ENTRIES:
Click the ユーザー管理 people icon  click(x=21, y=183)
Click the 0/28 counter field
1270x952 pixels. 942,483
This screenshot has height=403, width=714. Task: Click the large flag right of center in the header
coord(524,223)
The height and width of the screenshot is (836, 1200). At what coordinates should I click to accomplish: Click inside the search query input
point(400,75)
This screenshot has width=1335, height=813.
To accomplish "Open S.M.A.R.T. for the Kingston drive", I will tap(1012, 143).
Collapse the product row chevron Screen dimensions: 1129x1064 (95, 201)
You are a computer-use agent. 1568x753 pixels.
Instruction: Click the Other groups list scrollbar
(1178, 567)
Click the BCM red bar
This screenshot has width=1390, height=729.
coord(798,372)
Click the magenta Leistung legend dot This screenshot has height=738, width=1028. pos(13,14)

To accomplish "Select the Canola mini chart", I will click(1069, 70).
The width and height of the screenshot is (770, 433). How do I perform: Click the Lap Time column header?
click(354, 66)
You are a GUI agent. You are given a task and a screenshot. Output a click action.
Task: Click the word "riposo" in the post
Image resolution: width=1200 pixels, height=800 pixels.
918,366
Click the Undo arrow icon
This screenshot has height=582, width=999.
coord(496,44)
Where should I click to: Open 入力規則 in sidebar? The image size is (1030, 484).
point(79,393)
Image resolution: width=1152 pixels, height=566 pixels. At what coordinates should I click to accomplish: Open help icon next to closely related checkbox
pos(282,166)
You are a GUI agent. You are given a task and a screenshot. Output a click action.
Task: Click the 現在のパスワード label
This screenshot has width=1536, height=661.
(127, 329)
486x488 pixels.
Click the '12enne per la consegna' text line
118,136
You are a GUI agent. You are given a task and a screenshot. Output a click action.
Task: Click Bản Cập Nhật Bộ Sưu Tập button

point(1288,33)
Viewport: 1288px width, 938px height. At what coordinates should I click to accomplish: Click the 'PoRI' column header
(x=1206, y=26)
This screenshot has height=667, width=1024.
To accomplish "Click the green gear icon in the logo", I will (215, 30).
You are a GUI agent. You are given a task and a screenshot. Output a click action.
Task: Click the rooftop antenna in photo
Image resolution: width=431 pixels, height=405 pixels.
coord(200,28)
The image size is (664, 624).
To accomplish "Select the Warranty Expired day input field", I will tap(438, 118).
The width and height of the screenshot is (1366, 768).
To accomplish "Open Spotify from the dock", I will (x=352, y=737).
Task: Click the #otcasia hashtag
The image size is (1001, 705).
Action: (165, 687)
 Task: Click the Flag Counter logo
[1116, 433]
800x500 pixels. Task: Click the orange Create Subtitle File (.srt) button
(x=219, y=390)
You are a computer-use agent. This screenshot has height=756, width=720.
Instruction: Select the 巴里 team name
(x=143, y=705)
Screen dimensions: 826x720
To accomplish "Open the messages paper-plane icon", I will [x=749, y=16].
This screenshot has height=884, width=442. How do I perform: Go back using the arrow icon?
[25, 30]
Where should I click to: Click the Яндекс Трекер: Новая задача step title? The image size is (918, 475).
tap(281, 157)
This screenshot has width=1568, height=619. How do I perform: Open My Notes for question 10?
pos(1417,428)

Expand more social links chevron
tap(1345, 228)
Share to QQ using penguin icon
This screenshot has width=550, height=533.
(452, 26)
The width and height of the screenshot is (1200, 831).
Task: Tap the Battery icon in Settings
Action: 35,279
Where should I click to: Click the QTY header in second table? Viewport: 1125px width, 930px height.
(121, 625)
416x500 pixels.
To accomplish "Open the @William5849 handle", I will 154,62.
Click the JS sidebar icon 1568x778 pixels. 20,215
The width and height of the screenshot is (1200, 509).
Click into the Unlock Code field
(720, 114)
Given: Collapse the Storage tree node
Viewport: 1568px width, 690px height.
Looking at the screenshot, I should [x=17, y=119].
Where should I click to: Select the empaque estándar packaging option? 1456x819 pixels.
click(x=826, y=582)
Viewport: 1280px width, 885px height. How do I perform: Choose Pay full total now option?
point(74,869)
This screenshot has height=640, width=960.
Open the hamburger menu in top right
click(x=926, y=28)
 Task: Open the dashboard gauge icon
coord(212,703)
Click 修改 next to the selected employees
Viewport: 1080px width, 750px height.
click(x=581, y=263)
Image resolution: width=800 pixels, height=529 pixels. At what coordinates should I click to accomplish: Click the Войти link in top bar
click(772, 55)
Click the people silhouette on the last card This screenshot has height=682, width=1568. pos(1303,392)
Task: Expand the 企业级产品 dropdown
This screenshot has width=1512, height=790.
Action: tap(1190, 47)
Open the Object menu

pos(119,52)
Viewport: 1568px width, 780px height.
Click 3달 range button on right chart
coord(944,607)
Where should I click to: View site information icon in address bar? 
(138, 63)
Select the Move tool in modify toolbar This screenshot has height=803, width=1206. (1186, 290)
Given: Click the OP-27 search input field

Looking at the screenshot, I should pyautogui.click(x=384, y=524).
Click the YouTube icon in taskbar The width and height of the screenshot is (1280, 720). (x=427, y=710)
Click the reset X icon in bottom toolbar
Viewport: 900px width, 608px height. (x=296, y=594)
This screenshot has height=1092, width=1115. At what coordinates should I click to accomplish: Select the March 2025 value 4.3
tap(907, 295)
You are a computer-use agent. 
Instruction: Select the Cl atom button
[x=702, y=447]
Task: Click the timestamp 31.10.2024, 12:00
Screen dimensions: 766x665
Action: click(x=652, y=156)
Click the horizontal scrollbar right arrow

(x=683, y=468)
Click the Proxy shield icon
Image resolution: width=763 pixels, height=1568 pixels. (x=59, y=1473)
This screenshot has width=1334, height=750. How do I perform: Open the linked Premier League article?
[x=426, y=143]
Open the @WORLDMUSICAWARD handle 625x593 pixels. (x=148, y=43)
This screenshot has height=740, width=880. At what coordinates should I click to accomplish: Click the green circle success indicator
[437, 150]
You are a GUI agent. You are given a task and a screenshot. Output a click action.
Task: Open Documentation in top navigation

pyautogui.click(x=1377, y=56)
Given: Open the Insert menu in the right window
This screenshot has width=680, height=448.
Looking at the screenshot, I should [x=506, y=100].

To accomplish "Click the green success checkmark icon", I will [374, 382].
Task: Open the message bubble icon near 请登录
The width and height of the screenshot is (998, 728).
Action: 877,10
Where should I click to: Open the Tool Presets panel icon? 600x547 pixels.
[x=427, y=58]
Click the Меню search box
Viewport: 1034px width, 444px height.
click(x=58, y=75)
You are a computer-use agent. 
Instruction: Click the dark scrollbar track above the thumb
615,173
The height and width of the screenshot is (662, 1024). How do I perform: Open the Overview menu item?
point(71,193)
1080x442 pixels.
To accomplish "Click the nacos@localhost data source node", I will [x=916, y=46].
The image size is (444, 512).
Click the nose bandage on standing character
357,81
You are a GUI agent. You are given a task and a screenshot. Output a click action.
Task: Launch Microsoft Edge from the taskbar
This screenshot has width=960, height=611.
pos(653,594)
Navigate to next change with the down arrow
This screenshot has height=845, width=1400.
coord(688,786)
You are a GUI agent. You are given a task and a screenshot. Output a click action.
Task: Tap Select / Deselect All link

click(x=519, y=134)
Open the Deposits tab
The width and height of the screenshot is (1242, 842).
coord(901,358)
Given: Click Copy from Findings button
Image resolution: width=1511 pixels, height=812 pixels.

DESCRIPTION OF THE TASK:
Copy out all of the material above word for word, with nothing changed.

RIGHT ANSWER:
Click the ユーザー管理 people icon  click(x=21, y=183)
Click the 0/28 counter field
1270x952 pixels. 942,483
This screenshot has height=403, width=714. Task: Click the large flag right of center in the header
coord(524,223)
The height and width of the screenshot is (836, 1200). At what coordinates should I click to accomplish: Click inside the search query input
point(400,75)
This screenshot has width=1335, height=813.
To accomplish "Open S.M.A.R.T. for the Kingston drive", I will tap(1012, 143).
Collapse the product row chevron Screen dimensions: 1129x1064 (95, 201)
You are a computer-use agent. 1568x753 pixels.
Instruction: Click the Other groups list scrollbar
(1178, 567)
Click the BCM red bar
This screenshot has width=1390, height=729.
coord(798,372)
Click the magenta Leistung legend dot This screenshot has height=738, width=1028. pos(13,14)

To accomplish "Select the Canola mini chart", I will click(1069, 70).
The width and height of the screenshot is (770, 433). How do I perform: Click the Lap Time column header?
click(354, 66)
You are a GUI agent. You are given a task and a screenshot. Output a click action.
Task: Click the word "riposo" in the post
Image resolution: width=1200 pixels, height=800 pixels.
918,366
Click the Undo arrow icon
This screenshot has height=582, width=999.
coord(496,44)
Where should I click to: Open 入力規則 in sidebar? The image size is (1030, 484).
point(79,393)
Image resolution: width=1152 pixels, height=566 pixels. At what coordinates should I click to accomplish: Open help icon next to closely related checkbox
pos(282,166)
You are a GUI agent. You are given a task and a screenshot. Output a click action.
Task: Click the 現在のパスワード label
This screenshot has width=1536, height=661.
(127, 329)
486x488 pixels.
Click the '12enne per la consegna' text line
118,136
You are a GUI agent. You are given a task and a screenshot. Output a click action.
Task: Click Bản Cập Nhật Bộ Sưu Tập button

point(1288,33)
Viewport: 1288px width, 938px height. At what coordinates should I click to accomplish: Click the 'PoRI' column header
(x=1206, y=26)
This screenshot has height=667, width=1024.
To accomplish "Click the green gear icon in the logo", I will (215, 30).
You are a GUI agent. You are given a task and a screenshot. Output a click action.
Task: Click the rooftop antenna in photo
Image resolution: width=431 pixels, height=405 pixels.
coord(200,28)
The image size is (664, 624).
To accomplish "Select the Warranty Expired day input field", I will tap(438, 118).
The width and height of the screenshot is (1366, 768).
To accomplish "Open Spotify from the dock", I will (x=352, y=737).
Task: Click the #otcasia hashtag
The image size is (1001, 705).
Action: (165, 687)
 Task: Click the Flag Counter logo
[1116, 433]
800x500 pixels. Task: Click the orange Create Subtitle File (.srt) button
(x=219, y=390)
You are a computer-use agent. This screenshot has height=756, width=720.
Instruction: Select the 巴里 team name
(x=143, y=705)
Screen dimensions: 826x720
To accomplish "Open the messages paper-plane icon", I will [x=749, y=16].
This screenshot has height=884, width=442. How do I perform: Go back using the arrow icon?
[25, 30]
Where should I click to: Click the Яндекс Трекер: Новая задача step title? The image size is (918, 475).
tap(281, 157)
This screenshot has width=1568, height=619. How do I perform: Open My Notes for question 10?
pos(1417,428)

Expand more social links chevron
tap(1345, 228)
Share to QQ using penguin icon
This screenshot has width=550, height=533.
(452, 26)
The width and height of the screenshot is (1200, 831).
Task: Tap the Battery icon in Settings
Action: 35,279
Where should I click to: Click the QTY header in second table? Viewport: 1125px width, 930px height.
(121, 625)
416x500 pixels.
To accomplish "Open the @William5849 handle", I will 154,62.
Click the JS sidebar icon 1568x778 pixels. 20,215
The width and height of the screenshot is (1200, 509).
Click into the Unlock Code field
(720, 114)
Given: Collapse the Storage tree node
Viewport: 1568px width, 690px height.
Looking at the screenshot, I should [x=17, y=119].
Where should I click to: Select the empaque estándar packaging option? 1456x819 pixels.
click(x=826, y=582)
Viewport: 1280px width, 885px height. How do I perform: Choose Pay full total now option?
point(74,869)
This screenshot has height=640, width=960.
Open the hamburger menu in top right
click(x=926, y=28)
 Task: Open the dashboard gauge icon
coord(212,703)
Click 修改 next to the selected employees
Viewport: 1080px width, 750px height.
click(x=581, y=263)
Image resolution: width=800 pixels, height=529 pixels. At what coordinates should I click to accomplish: Click the Войти link in top bar
click(772, 55)
Click the people silhouette on the last card This screenshot has height=682, width=1568. pos(1303,392)
Task: Expand the 企业级产品 dropdown
This screenshot has width=1512, height=790.
Action: tap(1190, 47)
Open the Object menu

pos(119,52)
Viewport: 1568px width, 780px height.
Click 3달 range button on right chart
coord(944,607)
Where should I click to: View site information icon in address bar? 
(138, 63)
Select the Move tool in modify toolbar This screenshot has height=803, width=1206. (1186, 290)
Given: Click the OP-27 search input field

Looking at the screenshot, I should pyautogui.click(x=384, y=524).
Click the YouTube icon in taskbar The width and height of the screenshot is (1280, 720). (x=427, y=710)
Click the reset X icon in bottom toolbar
Viewport: 900px width, 608px height. (x=296, y=594)
This screenshot has height=1092, width=1115. At what coordinates should I click to accomplish: Select the March 2025 value 4.3
tap(907, 295)
You are a computer-use agent. 
Instruction: Select the Cl atom button
[x=702, y=447]
Task: Click the timestamp 31.10.2024, 12:00
Screen dimensions: 766x665
Action: click(x=652, y=156)
Click the horizontal scrollbar right arrow

(x=683, y=468)
Click the Proxy shield icon
Image resolution: width=763 pixels, height=1568 pixels. (x=59, y=1473)
This screenshot has width=1334, height=750. How do I perform: Open the linked Premier League article?
[x=426, y=143]
Open the @WORLDMUSICAWARD handle 625x593 pixels. (x=148, y=43)
This screenshot has height=740, width=880. At what coordinates should I click to accomplish: Click the green circle success indicator
[437, 150]
You are a GUI agent. You are given a task and a screenshot. Output a click action.
Task: Open Documentation in top navigation

pyautogui.click(x=1377, y=56)
Given: Open the Insert menu in the right window
This screenshot has width=680, height=448.
Looking at the screenshot, I should [x=506, y=100].

To accomplish "Click the green success checkmark icon", I will [374, 382].
Task: Open the message bubble icon near 请登录
The width and height of the screenshot is (998, 728).
Action: 877,10
Where should I click to: Open the Tool Presets panel icon? 600x547 pixels.
[x=427, y=58]
Click the Меню search box
Viewport: 1034px width, 444px height.
click(x=58, y=75)
You are a computer-use agent. 
Instruction: Click the dark scrollbar track above the thumb
615,173
The height and width of the screenshot is (662, 1024). How do I perform: Open the Overview menu item?
point(71,193)
1080x442 pixels.
To accomplish "Click the nacos@localhost data source node", I will [x=916, y=46].
The image size is (444, 512).
Click the nose bandage on standing character
357,81
You are a GUI agent. You are given a task and a screenshot. Output a click action.
Task: Launch Microsoft Edge from the taskbar
This screenshot has width=960, height=611.
pos(653,594)
Navigate to next change with the down arrow
This screenshot has height=845, width=1400.
coord(688,786)
You are a GUI agent. You are given a task and a screenshot. Output a click action.
Task: Tap Select / Deselect All link

click(x=519, y=134)
Open the Deposits tab
The width and height of the screenshot is (1242, 842).
coord(901,358)
Given: Click Copy from Findings button
Image resolution: width=1511 pixels, height=812 pixels.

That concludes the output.